### The task
Across all the entries below, how many lines contain the string "dimensions"? The number by itself is the answer.

━━━━

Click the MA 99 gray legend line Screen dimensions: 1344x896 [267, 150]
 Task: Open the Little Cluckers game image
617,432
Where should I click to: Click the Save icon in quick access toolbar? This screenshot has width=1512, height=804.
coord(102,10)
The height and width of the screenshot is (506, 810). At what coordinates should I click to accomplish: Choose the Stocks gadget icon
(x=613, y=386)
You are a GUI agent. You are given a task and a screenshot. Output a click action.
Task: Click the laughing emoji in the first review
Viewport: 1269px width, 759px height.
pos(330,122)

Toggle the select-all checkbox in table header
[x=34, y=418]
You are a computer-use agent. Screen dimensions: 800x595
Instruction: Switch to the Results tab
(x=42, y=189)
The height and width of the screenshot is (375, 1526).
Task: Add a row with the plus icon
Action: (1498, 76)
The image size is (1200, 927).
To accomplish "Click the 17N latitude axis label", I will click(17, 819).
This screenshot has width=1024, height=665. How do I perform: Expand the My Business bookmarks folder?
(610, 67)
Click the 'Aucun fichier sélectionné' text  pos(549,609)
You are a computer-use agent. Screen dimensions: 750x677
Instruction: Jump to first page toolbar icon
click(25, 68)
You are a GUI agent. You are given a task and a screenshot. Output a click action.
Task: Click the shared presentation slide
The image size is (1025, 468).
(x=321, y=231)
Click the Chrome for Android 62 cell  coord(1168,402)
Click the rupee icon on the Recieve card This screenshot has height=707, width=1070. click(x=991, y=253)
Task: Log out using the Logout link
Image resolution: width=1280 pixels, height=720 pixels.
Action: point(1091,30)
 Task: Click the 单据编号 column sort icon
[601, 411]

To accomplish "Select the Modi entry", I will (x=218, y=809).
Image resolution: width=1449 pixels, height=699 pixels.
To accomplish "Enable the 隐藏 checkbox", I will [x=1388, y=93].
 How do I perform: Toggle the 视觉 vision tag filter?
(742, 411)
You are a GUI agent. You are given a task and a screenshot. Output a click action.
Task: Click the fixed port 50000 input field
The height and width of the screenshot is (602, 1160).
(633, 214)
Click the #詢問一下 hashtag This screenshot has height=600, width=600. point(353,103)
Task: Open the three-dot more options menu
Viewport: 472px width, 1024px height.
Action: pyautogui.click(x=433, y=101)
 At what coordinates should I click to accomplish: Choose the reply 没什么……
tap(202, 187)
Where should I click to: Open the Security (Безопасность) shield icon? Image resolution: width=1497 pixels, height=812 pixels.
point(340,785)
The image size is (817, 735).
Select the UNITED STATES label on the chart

━━━━

### Exercise answer
3